-- WORK ITEM --
Write out exactly the lines of the entries below from the one holding "The image size is (452, 201)." to the one holding "Tap the coordinates 18°32′N 72°20′W", inclusive, and leave out all other lines.

AVAILABLE DATA START

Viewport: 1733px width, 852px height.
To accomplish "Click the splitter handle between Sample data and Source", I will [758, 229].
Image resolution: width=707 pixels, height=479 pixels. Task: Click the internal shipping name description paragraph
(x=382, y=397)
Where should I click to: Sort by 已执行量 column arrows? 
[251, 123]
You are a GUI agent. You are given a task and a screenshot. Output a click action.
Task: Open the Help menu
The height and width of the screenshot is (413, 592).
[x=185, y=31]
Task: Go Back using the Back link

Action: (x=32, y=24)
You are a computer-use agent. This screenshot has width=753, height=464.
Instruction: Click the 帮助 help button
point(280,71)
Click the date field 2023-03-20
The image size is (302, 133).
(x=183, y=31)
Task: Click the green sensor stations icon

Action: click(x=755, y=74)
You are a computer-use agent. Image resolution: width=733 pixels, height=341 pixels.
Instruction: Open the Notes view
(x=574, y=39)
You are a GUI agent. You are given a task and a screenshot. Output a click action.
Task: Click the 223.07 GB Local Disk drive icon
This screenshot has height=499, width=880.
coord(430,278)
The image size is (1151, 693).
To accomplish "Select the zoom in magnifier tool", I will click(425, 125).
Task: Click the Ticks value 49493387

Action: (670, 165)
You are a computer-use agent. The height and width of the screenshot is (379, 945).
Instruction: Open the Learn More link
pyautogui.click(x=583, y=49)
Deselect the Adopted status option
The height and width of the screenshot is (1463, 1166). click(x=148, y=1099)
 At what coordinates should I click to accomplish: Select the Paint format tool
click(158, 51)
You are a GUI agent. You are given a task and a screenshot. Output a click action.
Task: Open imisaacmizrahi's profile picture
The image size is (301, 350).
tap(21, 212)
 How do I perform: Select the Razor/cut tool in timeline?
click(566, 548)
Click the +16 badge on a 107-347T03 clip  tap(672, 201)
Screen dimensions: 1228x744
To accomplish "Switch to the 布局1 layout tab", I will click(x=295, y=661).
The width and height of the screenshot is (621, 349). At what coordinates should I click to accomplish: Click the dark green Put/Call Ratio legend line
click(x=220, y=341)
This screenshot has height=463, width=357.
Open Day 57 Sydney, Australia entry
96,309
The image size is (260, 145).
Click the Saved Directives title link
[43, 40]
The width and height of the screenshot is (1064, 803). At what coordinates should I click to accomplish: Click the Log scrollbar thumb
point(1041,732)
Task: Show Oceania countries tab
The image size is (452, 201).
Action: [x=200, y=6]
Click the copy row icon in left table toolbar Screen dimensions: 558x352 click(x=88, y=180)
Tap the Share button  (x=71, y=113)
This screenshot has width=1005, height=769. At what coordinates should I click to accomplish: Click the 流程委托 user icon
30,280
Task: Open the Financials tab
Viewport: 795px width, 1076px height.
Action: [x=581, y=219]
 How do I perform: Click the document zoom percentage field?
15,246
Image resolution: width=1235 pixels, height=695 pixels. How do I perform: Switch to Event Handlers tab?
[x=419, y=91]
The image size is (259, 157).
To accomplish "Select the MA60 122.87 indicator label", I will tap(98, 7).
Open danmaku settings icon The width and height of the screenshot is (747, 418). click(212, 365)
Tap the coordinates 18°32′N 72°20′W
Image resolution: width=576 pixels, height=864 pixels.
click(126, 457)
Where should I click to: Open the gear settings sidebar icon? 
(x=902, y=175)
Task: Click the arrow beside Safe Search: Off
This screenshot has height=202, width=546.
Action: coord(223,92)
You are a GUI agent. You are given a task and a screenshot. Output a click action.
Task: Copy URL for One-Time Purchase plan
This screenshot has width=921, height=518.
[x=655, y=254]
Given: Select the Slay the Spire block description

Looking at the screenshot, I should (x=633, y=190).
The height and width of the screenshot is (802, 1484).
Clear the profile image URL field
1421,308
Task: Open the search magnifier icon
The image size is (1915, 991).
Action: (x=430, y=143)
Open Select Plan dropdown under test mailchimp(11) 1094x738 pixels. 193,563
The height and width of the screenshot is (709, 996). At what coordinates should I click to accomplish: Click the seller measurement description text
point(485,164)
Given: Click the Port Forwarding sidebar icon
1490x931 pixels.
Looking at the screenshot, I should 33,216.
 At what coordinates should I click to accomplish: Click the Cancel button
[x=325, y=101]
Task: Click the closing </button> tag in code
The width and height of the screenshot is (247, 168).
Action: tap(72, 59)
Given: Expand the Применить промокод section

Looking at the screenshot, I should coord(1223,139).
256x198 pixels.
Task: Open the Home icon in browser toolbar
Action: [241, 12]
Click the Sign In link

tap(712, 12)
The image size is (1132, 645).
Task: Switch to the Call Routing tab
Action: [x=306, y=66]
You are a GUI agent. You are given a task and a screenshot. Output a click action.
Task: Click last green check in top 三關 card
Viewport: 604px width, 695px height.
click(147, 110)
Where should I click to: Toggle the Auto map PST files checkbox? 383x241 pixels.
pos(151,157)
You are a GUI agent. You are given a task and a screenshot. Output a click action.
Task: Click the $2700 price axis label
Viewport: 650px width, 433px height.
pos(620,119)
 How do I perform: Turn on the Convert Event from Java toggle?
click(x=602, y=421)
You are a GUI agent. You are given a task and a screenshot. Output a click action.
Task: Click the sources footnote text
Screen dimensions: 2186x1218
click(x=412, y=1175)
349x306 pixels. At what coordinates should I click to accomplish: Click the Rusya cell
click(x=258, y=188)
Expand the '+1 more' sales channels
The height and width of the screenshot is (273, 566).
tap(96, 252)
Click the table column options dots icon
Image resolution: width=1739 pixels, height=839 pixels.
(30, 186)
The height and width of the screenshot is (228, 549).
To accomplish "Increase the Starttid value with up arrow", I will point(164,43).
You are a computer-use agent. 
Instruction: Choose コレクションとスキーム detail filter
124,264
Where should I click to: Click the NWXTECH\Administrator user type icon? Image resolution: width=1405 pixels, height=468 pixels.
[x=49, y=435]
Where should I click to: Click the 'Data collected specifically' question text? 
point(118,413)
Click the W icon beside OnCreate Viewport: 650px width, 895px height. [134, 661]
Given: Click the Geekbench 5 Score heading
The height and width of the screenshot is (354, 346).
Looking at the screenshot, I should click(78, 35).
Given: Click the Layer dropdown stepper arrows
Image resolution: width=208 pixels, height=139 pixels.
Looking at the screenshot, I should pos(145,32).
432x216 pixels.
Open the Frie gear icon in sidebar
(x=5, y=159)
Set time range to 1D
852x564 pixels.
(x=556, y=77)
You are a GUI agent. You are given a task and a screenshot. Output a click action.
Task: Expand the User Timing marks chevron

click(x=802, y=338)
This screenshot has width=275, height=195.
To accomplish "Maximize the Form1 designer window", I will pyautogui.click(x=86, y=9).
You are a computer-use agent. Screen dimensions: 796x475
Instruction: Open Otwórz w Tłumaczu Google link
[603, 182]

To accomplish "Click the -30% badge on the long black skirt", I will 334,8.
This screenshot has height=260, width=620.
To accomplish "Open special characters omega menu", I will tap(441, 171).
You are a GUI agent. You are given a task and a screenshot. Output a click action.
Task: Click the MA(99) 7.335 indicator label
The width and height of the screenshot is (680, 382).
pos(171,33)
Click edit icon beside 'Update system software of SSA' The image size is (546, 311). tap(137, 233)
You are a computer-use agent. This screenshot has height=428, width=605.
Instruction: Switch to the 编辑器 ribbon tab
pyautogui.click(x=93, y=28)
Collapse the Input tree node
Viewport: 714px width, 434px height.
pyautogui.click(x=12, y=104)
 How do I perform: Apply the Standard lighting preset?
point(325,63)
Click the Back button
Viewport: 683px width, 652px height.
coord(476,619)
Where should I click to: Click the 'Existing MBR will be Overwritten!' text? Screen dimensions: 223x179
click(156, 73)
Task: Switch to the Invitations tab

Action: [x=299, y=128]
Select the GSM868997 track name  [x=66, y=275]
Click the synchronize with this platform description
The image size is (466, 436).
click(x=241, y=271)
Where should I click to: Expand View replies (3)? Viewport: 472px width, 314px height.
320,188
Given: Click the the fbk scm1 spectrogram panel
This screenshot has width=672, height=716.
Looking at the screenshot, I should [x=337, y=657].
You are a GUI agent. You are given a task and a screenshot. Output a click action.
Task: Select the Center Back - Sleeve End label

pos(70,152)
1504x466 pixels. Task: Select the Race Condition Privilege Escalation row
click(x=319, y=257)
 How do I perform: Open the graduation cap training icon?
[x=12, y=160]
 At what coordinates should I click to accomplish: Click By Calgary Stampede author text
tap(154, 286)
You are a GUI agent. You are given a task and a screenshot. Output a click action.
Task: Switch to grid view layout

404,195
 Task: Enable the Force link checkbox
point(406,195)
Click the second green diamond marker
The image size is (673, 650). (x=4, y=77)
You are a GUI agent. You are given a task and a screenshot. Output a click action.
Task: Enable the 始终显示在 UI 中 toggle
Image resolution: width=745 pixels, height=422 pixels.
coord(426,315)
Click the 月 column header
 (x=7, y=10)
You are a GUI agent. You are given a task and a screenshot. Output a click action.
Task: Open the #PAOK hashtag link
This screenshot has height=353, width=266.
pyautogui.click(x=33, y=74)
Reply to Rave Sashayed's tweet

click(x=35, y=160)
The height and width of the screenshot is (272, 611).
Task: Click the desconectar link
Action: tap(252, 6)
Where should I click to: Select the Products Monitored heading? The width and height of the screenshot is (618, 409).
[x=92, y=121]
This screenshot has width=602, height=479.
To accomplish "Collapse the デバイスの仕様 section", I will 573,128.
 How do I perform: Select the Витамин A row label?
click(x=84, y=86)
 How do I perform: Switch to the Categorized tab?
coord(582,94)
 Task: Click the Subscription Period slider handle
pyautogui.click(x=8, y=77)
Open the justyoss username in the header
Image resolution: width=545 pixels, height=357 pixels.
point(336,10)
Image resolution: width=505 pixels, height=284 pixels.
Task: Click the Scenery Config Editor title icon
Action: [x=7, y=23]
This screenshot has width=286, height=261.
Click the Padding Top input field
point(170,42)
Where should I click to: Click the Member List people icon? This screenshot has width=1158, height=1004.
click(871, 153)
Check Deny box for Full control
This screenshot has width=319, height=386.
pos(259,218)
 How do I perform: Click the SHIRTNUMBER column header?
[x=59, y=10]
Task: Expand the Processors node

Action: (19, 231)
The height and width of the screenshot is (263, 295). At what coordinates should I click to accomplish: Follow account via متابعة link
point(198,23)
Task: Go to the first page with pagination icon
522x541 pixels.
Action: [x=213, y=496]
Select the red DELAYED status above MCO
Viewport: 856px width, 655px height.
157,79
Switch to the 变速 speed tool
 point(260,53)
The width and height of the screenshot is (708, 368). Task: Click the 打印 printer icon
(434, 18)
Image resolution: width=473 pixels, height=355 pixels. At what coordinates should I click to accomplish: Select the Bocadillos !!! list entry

AVAILABLE DATA END

-- SOLUTION --
The image size is (452, 201).
Action: [x=200, y=6]
Click the copy row icon in left table toolbar Screen dimensions: 558x352 click(x=88, y=180)
Tap the Share button  (x=71, y=113)
This screenshot has width=1005, height=769. At what coordinates should I click to accomplish: Click the 流程委托 user icon
30,280
Task: Open the Financials tab
Viewport: 795px width, 1076px height.
Action: [x=581, y=219]
 How do I perform: Click the document zoom percentage field?
15,246
Image resolution: width=1235 pixels, height=695 pixels. How do I perform: Switch to Event Handlers tab?
[x=419, y=91]
The image size is (259, 157).
To accomplish "Select the MA60 122.87 indicator label", I will tap(98, 7).
Open danmaku settings icon The width and height of the screenshot is (747, 418). click(212, 365)
Tap the coordinates 18°32′N 72°20′W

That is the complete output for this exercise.